Make the Lime Dressing
  1. Whisk together lime juice, olive oil, honey, garlic, salt, and pepper. Adjust acidity or sweetness to taste.
Assemble the Bowls
  1. Start with a base of rice or quinoa. Add roasted sweet potatoes, black beans, corn, lettuce, tomatoes, and avocado. Drizzle with the lime dressing.
Add Garnishes
  1. Top with chopped cilantro, a squeeze of lime, or even a dollop of Greek yogurt or sour cream for creaminess.
Serve Warm or Chilled
  1. Enjoy immediately, or store for meal prep—this bowl keeps wonderfully in the refrigerator.

Conclusion

A Sweet Potato Burrito Bowl is the perfect balance of wholesome ingredients, vibrant colors, and bold flavors. With roasted sweet potatoes, hearty beans, fresh vegetables, and zesty lime dressing, it delivers comfort and nourishment in one beautiful bowl. Whether you’re making a healthy dinner, prepping meals for the week, or craving a satisfying vegetarian option, this recipe is simple, customizable, and endlessly delicious.

Recipe FAQs

1. Can I roast sweet potatoes ahead of time?

Yes—store them in the fridge for up to 4 days and reheat in a skillet or oven.

2. Can I use canned beans?

Absolutely.
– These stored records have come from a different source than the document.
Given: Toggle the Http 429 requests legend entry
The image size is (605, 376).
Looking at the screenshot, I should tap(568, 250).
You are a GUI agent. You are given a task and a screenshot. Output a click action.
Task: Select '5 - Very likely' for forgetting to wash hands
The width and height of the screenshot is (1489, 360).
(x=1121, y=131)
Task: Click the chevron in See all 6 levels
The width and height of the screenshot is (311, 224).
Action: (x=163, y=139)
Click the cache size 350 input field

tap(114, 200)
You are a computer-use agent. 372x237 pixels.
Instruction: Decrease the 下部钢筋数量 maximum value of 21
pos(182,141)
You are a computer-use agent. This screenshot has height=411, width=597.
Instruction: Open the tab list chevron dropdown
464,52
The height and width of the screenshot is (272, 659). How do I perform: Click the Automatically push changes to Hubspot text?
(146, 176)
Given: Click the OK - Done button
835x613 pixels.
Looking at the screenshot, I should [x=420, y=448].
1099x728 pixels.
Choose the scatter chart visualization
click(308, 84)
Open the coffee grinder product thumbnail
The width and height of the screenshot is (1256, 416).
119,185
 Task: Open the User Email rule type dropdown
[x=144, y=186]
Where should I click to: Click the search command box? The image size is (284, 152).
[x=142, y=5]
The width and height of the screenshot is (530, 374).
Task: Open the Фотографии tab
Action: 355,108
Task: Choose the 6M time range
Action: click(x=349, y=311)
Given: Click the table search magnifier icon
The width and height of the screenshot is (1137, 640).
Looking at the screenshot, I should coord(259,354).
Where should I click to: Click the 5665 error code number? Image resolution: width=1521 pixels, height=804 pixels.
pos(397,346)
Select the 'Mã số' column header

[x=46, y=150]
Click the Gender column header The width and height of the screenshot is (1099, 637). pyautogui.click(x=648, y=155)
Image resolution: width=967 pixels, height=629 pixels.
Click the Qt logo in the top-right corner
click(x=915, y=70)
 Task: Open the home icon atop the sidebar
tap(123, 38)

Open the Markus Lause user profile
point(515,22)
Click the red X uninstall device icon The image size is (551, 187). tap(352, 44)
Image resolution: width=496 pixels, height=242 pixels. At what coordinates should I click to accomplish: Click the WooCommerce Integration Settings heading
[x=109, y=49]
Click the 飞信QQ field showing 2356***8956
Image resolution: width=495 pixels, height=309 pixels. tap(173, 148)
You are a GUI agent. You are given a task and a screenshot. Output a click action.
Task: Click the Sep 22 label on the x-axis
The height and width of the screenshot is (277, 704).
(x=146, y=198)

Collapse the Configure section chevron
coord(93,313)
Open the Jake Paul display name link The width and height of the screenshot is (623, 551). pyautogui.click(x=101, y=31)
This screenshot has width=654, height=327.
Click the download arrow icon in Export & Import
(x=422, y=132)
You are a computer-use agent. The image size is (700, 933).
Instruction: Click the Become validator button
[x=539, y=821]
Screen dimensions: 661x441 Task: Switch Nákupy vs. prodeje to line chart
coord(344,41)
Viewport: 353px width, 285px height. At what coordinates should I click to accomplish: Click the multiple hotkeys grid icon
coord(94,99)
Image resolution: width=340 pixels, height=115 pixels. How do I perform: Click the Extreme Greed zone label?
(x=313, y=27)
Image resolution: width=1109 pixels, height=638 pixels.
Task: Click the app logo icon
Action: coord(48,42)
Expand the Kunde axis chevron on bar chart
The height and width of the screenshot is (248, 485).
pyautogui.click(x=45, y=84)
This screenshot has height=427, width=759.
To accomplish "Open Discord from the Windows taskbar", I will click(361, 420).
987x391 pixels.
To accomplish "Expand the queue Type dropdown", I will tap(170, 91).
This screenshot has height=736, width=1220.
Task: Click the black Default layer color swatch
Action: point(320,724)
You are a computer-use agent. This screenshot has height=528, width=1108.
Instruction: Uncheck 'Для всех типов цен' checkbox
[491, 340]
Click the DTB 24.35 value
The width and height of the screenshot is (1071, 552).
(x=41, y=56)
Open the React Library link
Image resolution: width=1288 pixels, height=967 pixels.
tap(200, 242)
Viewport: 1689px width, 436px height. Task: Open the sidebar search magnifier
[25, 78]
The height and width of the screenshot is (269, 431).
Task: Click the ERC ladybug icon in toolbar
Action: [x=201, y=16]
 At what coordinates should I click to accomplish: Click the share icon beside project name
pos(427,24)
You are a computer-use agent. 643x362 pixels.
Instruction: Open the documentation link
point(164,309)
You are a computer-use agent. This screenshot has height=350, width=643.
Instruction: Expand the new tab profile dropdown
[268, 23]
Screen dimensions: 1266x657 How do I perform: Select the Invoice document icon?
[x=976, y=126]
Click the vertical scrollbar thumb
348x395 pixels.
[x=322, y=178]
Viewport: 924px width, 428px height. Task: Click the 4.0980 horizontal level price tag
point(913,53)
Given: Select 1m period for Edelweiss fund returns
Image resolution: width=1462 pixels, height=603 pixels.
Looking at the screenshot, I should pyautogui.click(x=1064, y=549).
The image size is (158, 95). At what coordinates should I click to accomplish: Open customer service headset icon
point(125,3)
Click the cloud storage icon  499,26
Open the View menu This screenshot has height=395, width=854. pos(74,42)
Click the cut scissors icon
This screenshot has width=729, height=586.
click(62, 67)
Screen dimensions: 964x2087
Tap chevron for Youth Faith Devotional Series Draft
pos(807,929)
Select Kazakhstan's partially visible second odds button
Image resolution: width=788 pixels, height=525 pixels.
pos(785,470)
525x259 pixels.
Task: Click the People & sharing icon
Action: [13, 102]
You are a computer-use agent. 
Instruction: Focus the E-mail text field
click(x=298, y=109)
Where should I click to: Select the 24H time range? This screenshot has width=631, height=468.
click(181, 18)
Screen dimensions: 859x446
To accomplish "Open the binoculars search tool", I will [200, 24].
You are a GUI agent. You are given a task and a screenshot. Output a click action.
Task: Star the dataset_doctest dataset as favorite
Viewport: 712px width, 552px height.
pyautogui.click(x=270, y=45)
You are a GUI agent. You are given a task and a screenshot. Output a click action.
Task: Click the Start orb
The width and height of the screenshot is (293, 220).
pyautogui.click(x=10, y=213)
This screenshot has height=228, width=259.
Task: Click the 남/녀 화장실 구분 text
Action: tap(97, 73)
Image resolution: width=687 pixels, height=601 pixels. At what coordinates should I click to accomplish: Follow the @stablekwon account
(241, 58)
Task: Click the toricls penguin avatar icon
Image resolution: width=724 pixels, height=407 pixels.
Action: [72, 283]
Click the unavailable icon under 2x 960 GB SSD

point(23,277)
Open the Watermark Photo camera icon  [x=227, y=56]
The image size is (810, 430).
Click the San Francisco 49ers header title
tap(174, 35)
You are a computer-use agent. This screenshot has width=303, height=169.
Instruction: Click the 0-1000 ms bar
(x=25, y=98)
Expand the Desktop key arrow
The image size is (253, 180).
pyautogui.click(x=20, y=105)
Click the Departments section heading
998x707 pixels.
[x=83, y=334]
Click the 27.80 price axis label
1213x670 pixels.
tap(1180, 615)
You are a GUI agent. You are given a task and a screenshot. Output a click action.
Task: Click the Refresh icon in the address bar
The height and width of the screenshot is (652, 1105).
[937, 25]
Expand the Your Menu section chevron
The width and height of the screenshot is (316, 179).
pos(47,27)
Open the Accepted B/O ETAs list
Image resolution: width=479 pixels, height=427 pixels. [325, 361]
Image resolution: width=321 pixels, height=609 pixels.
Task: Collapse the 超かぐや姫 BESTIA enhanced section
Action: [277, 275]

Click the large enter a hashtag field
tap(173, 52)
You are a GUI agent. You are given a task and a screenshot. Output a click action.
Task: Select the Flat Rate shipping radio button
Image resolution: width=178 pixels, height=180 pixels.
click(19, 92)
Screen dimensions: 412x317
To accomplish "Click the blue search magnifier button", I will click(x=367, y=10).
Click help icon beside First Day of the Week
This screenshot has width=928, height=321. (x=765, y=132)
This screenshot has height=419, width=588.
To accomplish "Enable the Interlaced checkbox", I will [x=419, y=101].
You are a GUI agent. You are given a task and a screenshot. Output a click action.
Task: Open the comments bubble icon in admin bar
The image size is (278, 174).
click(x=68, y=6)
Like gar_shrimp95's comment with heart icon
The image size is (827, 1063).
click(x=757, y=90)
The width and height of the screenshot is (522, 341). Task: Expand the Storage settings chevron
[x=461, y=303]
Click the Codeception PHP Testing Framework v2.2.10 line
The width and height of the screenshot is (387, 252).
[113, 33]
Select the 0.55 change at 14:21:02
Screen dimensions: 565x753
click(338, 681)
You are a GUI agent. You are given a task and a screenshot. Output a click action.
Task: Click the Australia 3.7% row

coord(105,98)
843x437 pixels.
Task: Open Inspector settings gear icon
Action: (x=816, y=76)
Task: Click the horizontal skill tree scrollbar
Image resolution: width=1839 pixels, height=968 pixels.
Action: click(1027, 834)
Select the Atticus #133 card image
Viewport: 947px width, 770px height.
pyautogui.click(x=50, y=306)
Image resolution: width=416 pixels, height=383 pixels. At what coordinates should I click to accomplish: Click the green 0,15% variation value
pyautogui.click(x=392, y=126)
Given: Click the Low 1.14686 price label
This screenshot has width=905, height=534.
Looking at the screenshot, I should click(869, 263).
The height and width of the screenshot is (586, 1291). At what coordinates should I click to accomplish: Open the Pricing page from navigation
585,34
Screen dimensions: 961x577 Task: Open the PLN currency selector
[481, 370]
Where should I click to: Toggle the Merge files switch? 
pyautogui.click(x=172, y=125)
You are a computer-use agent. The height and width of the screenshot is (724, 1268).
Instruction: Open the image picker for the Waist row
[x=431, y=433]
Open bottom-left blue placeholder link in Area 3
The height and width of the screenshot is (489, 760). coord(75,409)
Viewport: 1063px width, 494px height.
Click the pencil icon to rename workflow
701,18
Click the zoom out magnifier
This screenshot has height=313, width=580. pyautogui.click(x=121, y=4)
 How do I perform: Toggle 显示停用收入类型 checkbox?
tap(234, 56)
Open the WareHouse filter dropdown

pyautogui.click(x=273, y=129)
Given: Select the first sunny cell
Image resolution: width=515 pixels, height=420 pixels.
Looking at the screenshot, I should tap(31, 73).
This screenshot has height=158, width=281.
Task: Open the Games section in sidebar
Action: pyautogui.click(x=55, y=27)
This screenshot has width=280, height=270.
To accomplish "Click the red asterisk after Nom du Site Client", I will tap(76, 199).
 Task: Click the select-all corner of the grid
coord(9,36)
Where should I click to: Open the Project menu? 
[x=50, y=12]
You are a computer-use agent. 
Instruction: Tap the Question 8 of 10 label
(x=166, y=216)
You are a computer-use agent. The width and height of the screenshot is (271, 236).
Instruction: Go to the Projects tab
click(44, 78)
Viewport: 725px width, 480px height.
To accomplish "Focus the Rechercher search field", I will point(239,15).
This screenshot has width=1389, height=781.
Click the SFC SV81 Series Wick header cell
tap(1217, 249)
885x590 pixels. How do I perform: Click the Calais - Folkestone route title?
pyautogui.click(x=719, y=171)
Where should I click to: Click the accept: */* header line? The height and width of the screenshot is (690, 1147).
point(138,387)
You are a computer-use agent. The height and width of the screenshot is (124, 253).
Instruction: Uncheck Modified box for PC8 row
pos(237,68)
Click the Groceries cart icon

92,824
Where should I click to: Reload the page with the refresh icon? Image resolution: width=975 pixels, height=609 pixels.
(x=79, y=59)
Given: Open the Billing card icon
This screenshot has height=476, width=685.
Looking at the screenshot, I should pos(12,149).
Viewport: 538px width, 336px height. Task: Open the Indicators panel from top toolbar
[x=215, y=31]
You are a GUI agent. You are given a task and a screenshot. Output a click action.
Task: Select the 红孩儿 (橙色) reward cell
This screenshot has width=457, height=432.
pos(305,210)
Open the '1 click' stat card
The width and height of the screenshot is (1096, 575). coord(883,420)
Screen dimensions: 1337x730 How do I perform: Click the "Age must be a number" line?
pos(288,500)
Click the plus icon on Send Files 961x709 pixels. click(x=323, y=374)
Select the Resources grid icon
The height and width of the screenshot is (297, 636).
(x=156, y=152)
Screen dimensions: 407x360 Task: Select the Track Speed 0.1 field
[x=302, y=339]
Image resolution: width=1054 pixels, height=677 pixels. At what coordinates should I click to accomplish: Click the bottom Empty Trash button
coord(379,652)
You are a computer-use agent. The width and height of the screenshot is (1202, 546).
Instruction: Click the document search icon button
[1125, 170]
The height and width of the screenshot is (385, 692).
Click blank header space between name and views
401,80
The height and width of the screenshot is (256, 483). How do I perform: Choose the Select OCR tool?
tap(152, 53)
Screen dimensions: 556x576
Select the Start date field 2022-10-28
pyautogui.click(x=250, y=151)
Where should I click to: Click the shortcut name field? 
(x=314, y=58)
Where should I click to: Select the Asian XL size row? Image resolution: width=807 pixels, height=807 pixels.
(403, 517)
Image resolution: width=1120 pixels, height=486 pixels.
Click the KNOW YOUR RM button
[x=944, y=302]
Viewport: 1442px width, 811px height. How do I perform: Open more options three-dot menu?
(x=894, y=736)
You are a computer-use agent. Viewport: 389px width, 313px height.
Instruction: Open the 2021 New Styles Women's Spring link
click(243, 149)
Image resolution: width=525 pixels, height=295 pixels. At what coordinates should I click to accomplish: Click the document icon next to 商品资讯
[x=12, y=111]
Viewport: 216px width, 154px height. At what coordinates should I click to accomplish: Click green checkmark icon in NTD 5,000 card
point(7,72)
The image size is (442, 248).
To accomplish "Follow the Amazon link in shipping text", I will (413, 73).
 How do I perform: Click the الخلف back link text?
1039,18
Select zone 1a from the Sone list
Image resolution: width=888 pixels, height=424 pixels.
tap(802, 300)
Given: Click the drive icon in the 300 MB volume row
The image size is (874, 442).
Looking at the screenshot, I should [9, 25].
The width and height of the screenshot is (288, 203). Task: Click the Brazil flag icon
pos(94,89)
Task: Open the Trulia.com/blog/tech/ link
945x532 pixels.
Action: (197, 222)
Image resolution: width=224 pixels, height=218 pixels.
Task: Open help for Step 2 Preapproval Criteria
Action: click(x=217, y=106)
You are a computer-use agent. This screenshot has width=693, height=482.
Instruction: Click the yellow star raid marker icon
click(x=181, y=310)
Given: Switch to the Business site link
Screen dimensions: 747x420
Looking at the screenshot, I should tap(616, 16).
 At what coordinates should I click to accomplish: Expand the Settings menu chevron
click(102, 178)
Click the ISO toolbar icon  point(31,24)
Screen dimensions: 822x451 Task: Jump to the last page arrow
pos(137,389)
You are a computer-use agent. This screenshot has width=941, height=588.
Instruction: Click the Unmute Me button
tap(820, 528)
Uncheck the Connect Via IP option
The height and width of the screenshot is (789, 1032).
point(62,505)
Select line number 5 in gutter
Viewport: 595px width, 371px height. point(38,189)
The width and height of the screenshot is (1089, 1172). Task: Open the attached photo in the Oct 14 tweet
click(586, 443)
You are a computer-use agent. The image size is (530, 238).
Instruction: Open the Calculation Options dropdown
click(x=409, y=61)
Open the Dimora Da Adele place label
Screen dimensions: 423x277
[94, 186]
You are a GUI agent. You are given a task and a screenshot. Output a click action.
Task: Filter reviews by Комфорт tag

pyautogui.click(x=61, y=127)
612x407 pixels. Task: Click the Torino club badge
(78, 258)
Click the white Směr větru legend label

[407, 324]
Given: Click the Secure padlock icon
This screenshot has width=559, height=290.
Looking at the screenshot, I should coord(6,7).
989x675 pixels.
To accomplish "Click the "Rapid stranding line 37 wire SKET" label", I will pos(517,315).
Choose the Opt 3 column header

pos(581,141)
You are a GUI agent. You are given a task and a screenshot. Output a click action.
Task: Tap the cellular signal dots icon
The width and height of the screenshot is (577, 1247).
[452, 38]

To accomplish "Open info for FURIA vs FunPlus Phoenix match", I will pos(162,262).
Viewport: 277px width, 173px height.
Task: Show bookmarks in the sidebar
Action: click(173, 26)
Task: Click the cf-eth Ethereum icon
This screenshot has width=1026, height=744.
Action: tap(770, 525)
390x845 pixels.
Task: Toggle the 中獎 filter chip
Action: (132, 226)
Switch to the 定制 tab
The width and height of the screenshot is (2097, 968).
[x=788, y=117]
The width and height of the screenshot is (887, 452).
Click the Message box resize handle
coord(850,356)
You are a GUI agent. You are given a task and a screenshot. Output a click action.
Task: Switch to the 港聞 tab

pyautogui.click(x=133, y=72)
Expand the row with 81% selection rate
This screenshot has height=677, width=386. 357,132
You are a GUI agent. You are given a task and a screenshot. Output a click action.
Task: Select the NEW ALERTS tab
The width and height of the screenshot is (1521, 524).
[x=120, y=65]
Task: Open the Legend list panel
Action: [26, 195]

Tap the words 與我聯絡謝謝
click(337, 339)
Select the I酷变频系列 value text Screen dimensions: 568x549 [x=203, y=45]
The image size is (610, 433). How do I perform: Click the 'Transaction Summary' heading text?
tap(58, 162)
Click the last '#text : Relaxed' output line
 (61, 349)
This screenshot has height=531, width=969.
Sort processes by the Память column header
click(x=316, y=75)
Just rinse and drain them well.

3. What’s the best grain for burrito bowls?

Rice, quinoa, or farro all work well—choose based on texture and nutrition preference.

4. Is this recipe vegan?

It can be made vegan by using agave instead of honey and skipping dairy toppings.

5. Can I make it spicy?

Yes—add jalapeños, chipotle, hot sauce, or spicy salsa.

6. Does this work for meal prep?

Definitely! Store ingredients separately or assemble bowls without avocado (add fresh before eating).